SELECTED TEXT:
━━━━━━━━━━━━━━━━

Brownian motion in a nonhomogeneous force field and photonic force microscope

The photonic force microscope (PFM) is an opto-mechanical technique that uses an optically trapped probe to measure forces in the range of pico to femto Newton. For a correct use of the PFM, the force field has to be homogeneous on the scale of the Brownian motion of the trapped probe. This condition implicates that the force field must be conservative, excluding the possibility of a rotational component. However, there are cases where these assumptions are not fulfilled. Here, we show how to expand the PFM technique in order to deal with these cases. We introduce the theory of this enhanced PFM and we propose a concrete analysis workflow to reconstruct the force field from the experimental time series of the probe position. Furthermore, we experimentally verify some particularly important cases, namely, the case of a conservative and of a rotational force field.

Figure 1

(Color online) Examples of force fields that cannot be correctly probed with a classical PFM because they vary on the scale of the Brownian motion of the trapped probe, i.e., in a range of tens to hundreds of nanometers (a possible range is indicated by the red bars): (a) forces produced by a surface plasmon polariton in the presence of a patterned surface on a $50\text{−}\mathrm{nm}$-radius dielectric particle (reproduced from [32]); (b) trapping potential for a $10\text{−}\mathrm{nm}$-diam dielectric particle near a $10\text{−}\mathrm{nm}$-wide gold tip in water illuminated by a $810\mathrm{nm}$ monochromatic light beam (reproduced from [34]); and (c) force field acting on a $500\text{−}\mathrm{nm}$-radius dielectric particle in the focal plane of a highly focused Laguerre-Gaussian beam (reproduced from [35]).

Figure 2

Stability diagram. Assuming $\varphi >0$, the stability of the system is shown as a function of the parameters $\Omega ∕\varphi$ and $\mathrm{\Delta }\varphi ∕\varphi$. The white region satisfies the stability conditions (9). The dashed lines represent the $\mathrm{\Delta }\varphi =\mid \Omega \mid$ and $\mathrm{\Delta }\varphi =\varphi$ curves. The dots represent the parameters that are further investigated in Figs. 3, 4, 5.

━━━━━━━━━━━━━━━━

ENTRIES:
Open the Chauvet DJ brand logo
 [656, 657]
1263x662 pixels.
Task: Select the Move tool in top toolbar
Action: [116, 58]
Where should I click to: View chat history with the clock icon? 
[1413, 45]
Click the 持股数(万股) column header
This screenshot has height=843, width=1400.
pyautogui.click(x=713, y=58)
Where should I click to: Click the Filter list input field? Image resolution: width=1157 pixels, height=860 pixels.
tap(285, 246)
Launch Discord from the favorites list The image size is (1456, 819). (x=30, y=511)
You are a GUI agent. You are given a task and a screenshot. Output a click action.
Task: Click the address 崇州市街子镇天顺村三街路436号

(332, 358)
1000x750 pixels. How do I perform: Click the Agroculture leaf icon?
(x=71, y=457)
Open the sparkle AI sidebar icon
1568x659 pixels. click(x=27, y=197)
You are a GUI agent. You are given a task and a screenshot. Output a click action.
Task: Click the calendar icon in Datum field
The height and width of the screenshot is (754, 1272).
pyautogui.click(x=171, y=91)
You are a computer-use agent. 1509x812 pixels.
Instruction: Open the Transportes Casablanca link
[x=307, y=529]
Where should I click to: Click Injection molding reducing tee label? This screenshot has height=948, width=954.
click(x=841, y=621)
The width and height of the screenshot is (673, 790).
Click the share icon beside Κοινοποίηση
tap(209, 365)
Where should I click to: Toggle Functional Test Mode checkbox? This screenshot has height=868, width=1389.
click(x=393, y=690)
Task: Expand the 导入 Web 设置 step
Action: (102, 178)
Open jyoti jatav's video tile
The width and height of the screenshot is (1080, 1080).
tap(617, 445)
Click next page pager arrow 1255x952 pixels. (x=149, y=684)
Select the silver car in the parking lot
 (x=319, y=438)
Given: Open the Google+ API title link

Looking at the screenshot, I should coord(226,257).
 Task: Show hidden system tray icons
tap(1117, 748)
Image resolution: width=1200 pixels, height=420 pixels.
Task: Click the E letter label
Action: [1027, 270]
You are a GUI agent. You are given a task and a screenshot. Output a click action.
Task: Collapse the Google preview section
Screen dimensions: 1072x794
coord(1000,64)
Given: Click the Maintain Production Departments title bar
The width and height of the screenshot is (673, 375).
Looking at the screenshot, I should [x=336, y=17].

━━━━━━━━━━━━━━━━

REQUIRED ACTIONS:
A. In the photonic force microscope text, what range of forces does the PFM measure?
B. Carry on the photonic force microscope text, starting right after its final sentence.

RESULTS:
A. Forces in the range of pico to femto Newton.

B.
Figure 3

(Color online) Brownian motion in a force field [Eq. (7)]. The arrows show the force field vectors for various values of the parameters $\mathrm{\Delta }\varphi ∕\varphi$ and $\Omega ∕\varphi$. The shadowed areas show the probability distribution function (PDF) of the probe position in the corresponding force field.

Figure 4

(Color online) Autocorrelation and cross-correlation functions [Eqs. (13, 14, 15, 16)] for various values of the parameters $\mathrm{\Delta }\varphi ∕\varphi$ and $\psi ∕\varphi$: $r_{xx}$ (black continuous line), $r_{yy}$ (black dotted line), $r_{xy}$ (gray—green in the online version–continuous line), and $r_{yx}$ (gray—green in the online version—dotted line).

Figure 5

(Color online) Functions (25, 26) independent from choice of the reference system for various values of the parameters $\mathrm{\Delta }\varphi ∕\varphi$ and $\Omega ∕\varphi$: $S_{ACF}\left(\mathrm{\Delta }t\right)$ (black line) and $D_{CCF}\left(\mathrm{\Delta }t\right)$ (gray—green in the online version—line).

Figure 6

Functions that depend on the orientation of the coordinate system [Eqs. (27, 28)] for various values of the angle with respect to the coordinate system in Sec. 2B1. The markers highlight the values for $\mathrm{\Delta }t=0$.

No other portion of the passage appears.